A FULL OUTER JOIN returns all records when there is a match in either left or right table. This type of join is not directly supported in MySQL, but you can achieve it using UNION.

Example:

SELECT f.filename, e.experiment_name, e.collision_type
FROM files f
LEFT JOIN experiments e
ON f.experiment_id = e.id
UNION
SELECT f.filename, e.experiment_name, e.collision_type
FROM experiments e
LEFT JOIN files f
ON f.experiment_id = e.id;
+--------------------+-----------------+----------------+
| filename           | experiment_name | collision_type |
+--------------------+-----------------+----------------+
| lhcb.myfile.root   | LHCb            | pp             |
| atlas.myfile.root  | ATLAS           | pp             |
| cms.myfile.root    | CMS             | pp             |
| alice.myfile.root  | ALICE           | PbPb           |
| belle2.myfile.root | Belle2          | e+e-           |
| alice.myfile2.root | ALICE           | PbPb           |
| alps.myfile.root   | NULL            | NULL           |
| NULL               | BaBar           | e+e-           |
+--------------------+-----------------+----------------+

Note: The used SELECT statements have the same columns to use UNION (try with different columns and see what happens).

Foreign Keys

A foreign key is a column or a group of columns in a table that uniquely identifies a row in another table. The table containing the foreign key is called the child table, and the table containing the candidate key is called the referenced or parent table.

A foreign key is not required to perform JOIN operations, but it is a good practice to use them to maintain data integrity and enforce referential constraints.

Let’s quickly exemplify how to create a foreign key in MySQL using the experiments and files tables.

ALTER TABLE files
ADD CONSTRAINT fk_experiment_id
FOREIGN KEY (experiment_id)
REFERENCES experiments(id);
ERROR 1452 (23000): Cannot add or update a child row: a foreign key constraint fails (`all_experiments_data`.`#sql-1_9`, CONSTRAINT `fk_experiment_id` FOREIGN KEY (`experiment_id`) REFERENCES `experiments` (`id`))

Why it didn’t work?

What prevents to create a foreign key? How to fix the error message above?

Solution

The error message indicates that there is a constraint violation. This is because we have a row in the files table with an experiment_id that does not exist in the experiments table. In this case, we have a row with experiment_id = 9 in the files table, but there is no corresponding id in the experiments table.

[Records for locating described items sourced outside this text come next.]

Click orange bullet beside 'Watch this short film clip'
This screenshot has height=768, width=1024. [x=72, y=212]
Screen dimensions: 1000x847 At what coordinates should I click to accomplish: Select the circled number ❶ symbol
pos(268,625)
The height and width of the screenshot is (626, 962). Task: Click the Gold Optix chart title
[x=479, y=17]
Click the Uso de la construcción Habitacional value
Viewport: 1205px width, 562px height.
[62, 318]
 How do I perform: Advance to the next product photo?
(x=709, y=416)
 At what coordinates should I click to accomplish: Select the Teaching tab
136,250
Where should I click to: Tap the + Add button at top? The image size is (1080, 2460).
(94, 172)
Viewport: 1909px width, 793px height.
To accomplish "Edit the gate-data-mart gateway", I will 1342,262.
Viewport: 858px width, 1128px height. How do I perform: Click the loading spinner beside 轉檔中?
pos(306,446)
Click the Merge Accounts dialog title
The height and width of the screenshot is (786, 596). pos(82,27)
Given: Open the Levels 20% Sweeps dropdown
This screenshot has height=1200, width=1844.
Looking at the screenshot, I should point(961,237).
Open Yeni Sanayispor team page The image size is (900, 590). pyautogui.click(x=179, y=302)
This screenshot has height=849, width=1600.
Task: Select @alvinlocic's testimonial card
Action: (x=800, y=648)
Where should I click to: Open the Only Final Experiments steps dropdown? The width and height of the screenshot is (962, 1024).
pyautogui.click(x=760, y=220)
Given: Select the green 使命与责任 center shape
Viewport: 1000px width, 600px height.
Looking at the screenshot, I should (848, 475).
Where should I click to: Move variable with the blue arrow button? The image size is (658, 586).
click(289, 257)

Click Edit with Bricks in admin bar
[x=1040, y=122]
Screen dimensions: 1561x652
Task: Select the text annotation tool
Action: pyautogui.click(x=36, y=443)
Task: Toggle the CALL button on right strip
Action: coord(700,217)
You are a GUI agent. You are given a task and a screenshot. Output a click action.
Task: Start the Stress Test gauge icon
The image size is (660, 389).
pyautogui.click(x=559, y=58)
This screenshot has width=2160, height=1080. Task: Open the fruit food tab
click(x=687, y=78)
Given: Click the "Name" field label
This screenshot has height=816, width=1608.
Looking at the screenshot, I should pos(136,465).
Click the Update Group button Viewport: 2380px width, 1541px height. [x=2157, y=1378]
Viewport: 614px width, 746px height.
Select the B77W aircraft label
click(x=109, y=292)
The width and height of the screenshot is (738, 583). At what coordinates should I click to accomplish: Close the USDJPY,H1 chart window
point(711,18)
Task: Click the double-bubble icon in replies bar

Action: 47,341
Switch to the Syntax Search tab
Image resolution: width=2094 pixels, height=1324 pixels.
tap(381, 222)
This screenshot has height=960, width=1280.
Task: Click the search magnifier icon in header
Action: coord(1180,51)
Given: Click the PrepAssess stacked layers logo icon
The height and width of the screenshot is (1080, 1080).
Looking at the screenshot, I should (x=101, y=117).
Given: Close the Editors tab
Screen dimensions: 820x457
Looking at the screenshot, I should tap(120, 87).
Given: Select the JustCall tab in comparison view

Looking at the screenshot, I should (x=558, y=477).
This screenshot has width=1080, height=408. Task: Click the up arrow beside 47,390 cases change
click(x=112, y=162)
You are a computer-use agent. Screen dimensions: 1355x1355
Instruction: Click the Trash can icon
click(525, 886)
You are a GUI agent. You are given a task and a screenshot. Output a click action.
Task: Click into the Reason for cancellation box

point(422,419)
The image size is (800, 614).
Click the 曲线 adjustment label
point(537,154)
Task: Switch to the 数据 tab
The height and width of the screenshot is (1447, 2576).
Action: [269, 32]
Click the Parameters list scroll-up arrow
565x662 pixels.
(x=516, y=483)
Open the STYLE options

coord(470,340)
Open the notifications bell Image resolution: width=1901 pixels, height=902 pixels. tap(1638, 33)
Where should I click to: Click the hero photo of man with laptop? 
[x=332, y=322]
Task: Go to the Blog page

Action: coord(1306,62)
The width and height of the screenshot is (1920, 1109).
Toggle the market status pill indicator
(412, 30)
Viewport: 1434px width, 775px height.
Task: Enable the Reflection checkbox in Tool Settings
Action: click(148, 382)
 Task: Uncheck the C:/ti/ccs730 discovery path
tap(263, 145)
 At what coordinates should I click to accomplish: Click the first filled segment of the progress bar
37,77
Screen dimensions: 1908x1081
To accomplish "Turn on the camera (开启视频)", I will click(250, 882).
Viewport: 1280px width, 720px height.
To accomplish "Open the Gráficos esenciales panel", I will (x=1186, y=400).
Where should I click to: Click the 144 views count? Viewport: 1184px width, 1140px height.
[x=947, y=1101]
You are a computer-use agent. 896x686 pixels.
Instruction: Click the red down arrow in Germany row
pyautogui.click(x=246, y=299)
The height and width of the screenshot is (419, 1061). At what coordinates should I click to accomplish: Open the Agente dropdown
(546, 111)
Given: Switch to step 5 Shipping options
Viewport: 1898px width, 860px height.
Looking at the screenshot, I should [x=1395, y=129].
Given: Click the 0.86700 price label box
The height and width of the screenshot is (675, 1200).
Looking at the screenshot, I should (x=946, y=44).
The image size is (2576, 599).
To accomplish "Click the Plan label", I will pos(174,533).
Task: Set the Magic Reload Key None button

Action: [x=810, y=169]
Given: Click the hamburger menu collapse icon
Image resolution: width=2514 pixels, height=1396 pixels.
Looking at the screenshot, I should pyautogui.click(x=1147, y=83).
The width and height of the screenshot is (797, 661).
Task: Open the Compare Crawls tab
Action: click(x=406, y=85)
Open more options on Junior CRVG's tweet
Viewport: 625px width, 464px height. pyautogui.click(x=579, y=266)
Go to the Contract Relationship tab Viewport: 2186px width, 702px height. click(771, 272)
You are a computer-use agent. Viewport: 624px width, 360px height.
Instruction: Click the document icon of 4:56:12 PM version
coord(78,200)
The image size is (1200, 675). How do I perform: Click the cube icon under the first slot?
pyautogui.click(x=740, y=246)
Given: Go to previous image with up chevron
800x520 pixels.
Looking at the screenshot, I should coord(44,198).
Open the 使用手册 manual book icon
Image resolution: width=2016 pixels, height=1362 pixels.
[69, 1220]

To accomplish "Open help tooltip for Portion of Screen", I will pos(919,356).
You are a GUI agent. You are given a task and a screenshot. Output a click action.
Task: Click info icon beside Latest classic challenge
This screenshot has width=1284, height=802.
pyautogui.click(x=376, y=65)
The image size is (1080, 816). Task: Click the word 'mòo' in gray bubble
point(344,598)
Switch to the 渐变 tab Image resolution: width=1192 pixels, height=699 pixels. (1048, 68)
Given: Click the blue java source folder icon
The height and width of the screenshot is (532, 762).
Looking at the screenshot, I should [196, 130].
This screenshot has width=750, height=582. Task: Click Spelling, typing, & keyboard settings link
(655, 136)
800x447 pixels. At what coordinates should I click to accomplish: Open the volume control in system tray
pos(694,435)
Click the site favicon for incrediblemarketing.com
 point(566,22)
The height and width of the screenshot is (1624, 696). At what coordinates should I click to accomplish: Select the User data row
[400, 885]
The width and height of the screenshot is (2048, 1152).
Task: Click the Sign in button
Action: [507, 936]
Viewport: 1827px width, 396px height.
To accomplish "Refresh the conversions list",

Let’s add the information of the experiment ALPS

INSERT INTO experiments (experiment_name, laboratory, collision_type, start_year)
VALUES
("ALPS II", "DESY", "N/A", 2011);

And set the proper experiment_id (in this case is id = 7, confirm with SELECT * FROM experiments).

UPDATE files
SET experiment_id = 7
WHERE filename = "alps.myfile.root";

Now, try again to create the foreign key as before.

Key Points

  • JOIN operations are used to combine rows from two or more tables based on a common column.

  • Foreign keys are used to maintain data integrity and enforce references.